======== Supplied data

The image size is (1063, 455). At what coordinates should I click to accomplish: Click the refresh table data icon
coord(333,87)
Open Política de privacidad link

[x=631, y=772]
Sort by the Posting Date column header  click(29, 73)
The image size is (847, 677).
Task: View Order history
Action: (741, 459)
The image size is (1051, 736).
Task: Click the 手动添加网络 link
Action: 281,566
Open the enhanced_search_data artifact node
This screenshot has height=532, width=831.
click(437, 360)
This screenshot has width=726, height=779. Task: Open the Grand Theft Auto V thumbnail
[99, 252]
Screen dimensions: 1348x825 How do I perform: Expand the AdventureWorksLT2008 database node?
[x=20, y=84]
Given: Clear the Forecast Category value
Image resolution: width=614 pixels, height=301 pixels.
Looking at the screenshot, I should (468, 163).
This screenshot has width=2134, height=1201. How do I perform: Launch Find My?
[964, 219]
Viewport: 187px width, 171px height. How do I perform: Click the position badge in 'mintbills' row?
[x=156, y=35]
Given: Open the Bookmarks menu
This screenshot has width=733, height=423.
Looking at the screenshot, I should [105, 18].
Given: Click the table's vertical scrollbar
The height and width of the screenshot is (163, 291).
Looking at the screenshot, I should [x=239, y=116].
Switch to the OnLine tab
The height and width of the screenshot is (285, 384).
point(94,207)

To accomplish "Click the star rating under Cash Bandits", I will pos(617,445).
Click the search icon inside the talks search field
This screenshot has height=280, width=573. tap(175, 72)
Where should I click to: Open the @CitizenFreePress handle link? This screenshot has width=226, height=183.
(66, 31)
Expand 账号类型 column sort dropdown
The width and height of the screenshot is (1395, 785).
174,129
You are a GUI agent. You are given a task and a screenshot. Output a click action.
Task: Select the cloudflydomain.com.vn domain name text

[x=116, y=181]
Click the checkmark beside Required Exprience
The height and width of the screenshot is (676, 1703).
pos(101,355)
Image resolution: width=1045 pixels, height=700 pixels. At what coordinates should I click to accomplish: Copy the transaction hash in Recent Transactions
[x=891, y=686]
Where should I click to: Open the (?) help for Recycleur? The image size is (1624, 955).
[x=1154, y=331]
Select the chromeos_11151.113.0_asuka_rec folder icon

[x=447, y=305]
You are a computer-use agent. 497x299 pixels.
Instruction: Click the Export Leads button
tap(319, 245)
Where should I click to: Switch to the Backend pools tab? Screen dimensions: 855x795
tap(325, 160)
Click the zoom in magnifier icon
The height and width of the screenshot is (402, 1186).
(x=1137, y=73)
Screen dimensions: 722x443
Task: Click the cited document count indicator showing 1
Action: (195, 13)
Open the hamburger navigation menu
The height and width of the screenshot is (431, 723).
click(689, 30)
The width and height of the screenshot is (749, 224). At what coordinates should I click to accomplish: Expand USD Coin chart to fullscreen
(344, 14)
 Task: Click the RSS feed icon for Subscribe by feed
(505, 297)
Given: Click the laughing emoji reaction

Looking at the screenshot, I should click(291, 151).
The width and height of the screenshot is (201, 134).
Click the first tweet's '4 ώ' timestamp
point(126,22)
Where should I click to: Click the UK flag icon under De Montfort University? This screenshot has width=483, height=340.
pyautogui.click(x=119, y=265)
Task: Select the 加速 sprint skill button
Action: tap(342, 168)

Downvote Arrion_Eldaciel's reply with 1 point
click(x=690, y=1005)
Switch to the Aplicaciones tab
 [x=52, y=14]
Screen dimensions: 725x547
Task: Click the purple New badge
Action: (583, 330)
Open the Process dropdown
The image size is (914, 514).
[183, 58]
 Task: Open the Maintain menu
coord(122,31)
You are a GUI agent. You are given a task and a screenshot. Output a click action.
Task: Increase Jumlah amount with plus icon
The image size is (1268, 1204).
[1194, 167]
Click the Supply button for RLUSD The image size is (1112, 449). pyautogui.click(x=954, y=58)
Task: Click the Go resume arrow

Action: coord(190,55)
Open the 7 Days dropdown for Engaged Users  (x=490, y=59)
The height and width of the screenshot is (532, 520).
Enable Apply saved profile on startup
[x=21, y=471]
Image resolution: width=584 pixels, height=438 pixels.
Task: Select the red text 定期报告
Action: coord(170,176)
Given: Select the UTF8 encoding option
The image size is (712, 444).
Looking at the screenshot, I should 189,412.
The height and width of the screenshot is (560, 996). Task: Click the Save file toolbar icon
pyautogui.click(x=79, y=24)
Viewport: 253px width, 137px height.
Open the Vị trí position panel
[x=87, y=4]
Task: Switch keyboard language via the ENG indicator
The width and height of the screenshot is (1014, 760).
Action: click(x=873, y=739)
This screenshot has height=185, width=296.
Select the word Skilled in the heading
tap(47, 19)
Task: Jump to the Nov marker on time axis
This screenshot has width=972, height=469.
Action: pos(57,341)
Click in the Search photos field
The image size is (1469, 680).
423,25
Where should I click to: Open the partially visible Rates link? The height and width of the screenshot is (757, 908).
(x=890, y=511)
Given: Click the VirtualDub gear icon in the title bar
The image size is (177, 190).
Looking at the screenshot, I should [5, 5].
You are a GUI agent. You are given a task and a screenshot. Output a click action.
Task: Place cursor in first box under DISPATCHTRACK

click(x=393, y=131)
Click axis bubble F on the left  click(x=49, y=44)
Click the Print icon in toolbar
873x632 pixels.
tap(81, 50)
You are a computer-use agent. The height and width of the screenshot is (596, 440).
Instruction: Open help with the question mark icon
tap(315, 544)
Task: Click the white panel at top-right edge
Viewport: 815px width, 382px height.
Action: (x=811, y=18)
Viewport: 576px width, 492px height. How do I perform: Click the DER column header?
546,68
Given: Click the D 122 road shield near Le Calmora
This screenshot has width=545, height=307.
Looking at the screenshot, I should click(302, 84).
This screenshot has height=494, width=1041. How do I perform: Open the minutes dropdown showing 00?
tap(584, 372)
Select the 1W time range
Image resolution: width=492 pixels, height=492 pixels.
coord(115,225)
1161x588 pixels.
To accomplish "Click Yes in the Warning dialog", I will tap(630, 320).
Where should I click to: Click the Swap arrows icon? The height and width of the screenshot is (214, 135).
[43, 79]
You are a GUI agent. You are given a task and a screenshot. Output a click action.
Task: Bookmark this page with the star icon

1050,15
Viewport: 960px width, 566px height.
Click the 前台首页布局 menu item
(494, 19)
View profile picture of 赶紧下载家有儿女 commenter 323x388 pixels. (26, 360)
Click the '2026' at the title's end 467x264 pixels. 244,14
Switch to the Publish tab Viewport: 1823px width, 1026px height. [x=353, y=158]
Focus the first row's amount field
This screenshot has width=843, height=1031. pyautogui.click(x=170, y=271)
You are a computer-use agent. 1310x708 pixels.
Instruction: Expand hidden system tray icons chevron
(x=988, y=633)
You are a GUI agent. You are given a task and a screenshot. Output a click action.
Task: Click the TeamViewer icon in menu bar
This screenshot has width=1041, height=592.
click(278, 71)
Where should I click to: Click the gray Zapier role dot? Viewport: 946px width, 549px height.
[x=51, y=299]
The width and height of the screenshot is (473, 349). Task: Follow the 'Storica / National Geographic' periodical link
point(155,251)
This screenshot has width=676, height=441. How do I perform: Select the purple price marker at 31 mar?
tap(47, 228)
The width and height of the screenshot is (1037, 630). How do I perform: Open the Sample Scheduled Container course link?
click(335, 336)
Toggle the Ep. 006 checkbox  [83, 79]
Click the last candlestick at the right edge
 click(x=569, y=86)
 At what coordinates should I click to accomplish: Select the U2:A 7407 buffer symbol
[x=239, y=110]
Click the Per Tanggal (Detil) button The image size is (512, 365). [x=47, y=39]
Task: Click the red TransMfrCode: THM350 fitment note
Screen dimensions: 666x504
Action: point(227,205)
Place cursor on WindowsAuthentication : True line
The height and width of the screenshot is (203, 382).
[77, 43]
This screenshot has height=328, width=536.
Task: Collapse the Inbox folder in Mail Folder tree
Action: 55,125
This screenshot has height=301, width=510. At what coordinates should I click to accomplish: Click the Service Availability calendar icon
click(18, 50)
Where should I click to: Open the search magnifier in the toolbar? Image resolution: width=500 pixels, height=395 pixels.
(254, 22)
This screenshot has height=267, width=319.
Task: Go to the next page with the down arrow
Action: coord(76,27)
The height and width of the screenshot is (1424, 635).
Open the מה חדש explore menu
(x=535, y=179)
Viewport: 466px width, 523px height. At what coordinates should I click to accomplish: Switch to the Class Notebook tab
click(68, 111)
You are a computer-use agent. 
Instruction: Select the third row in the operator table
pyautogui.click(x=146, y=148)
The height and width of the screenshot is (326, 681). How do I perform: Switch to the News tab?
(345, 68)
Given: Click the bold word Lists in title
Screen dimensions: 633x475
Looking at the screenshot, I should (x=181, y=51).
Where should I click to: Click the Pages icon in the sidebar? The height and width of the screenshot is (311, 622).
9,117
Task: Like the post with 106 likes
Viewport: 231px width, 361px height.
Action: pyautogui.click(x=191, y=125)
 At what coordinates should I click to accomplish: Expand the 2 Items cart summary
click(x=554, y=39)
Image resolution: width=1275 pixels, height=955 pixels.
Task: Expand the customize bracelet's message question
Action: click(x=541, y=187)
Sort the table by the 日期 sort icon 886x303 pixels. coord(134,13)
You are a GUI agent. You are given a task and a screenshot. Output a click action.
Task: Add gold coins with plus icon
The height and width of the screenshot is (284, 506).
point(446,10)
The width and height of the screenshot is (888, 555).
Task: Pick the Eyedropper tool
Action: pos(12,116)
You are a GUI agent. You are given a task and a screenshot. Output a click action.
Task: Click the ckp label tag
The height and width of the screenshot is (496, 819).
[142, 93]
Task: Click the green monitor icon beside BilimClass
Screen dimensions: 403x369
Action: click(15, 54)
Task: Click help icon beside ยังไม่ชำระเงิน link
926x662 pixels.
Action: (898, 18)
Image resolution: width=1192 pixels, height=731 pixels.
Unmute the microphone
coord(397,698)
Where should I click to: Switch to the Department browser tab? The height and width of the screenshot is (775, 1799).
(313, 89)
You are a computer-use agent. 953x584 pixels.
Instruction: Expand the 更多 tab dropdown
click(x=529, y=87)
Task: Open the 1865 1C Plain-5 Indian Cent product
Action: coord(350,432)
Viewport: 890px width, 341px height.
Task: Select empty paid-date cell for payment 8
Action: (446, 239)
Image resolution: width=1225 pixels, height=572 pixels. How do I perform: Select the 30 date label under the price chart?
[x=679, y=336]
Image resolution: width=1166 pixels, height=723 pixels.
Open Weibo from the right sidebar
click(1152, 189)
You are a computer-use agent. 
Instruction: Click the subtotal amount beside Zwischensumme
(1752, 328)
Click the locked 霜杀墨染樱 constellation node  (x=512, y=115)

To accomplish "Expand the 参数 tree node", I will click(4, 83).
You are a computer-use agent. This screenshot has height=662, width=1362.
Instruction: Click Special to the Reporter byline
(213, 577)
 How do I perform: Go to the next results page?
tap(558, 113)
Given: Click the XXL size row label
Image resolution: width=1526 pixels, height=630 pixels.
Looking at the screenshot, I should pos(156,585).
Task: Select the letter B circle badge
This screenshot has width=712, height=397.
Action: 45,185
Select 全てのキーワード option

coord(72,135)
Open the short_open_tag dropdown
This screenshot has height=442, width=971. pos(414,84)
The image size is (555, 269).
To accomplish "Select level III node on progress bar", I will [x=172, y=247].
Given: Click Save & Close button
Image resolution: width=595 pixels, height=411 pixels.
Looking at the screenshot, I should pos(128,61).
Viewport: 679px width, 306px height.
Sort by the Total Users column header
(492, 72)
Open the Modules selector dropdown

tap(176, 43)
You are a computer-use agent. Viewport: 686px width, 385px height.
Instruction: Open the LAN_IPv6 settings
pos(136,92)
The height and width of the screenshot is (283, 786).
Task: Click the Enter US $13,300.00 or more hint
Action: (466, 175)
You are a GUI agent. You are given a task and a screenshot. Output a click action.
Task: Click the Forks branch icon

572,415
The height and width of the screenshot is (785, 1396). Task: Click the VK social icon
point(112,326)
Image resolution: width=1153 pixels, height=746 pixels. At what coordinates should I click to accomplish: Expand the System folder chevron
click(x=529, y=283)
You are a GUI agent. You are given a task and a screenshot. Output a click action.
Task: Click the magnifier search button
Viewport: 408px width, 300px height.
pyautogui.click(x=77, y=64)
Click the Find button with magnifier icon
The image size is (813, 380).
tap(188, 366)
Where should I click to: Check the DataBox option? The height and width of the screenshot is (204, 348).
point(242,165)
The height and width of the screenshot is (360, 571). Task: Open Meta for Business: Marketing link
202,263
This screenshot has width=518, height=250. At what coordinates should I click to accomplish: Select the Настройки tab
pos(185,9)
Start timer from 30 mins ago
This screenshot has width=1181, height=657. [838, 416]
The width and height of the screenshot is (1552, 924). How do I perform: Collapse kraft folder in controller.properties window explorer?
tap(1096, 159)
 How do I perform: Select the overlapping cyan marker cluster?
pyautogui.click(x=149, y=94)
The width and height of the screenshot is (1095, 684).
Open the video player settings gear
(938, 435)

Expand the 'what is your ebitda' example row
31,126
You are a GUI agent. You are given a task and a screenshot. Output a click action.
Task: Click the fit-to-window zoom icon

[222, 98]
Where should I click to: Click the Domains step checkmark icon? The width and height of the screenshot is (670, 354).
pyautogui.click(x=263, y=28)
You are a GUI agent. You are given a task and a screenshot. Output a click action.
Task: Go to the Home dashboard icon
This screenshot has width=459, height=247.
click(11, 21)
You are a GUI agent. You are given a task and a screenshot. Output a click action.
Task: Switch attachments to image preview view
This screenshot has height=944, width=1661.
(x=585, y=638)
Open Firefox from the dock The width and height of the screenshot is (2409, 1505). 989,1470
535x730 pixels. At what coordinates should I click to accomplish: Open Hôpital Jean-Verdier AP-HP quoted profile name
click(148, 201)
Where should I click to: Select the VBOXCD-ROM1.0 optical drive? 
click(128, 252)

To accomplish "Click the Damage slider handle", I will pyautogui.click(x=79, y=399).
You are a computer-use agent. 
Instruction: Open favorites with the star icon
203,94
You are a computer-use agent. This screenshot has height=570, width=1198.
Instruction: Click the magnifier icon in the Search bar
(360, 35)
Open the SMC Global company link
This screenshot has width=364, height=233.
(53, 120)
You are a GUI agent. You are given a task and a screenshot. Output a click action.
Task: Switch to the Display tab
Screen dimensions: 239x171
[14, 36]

================

Copy out the entries word for word, starting at the line containing "Task: Open the Maintain menu" and ending at the line containing "Action: pos(57,341)".

 Task: Open the Maintain menu
coord(122,31)
You are a GUI agent. You are given a task and a screenshot. Output a click action.
Task: Increase Jumlah amount with plus icon
The image size is (1268, 1204).
[1194, 167]
Click the Supply button for RLUSD The image size is (1112, 449). pyautogui.click(x=954, y=58)
Task: Click the Go resume arrow

Action: coord(190,55)
Open the 7 Days dropdown for Engaged Users  (x=490, y=59)
The height and width of the screenshot is (532, 520).
Enable Apply saved profile on startup
[x=21, y=471]
Image resolution: width=584 pixels, height=438 pixels.
Task: Select the red text 定期报告
Action: coord(170,176)
Given: Select the UTF8 encoding option
The image size is (712, 444).
Looking at the screenshot, I should 189,412.
The height and width of the screenshot is (560, 996). Task: Click the Save file toolbar icon
pyautogui.click(x=79, y=24)
Viewport: 253px width, 137px height.
Open the Vị trí position panel
[x=87, y=4]
Task: Switch keyboard language via the ENG indicator
The width and height of the screenshot is (1014, 760).
Action: click(x=873, y=739)
This screenshot has height=185, width=296.
Select the word Skilled in the heading
tap(47, 19)
Task: Jump to the Nov marker on time axis
This screenshot has width=972, height=469.
Action: pos(57,341)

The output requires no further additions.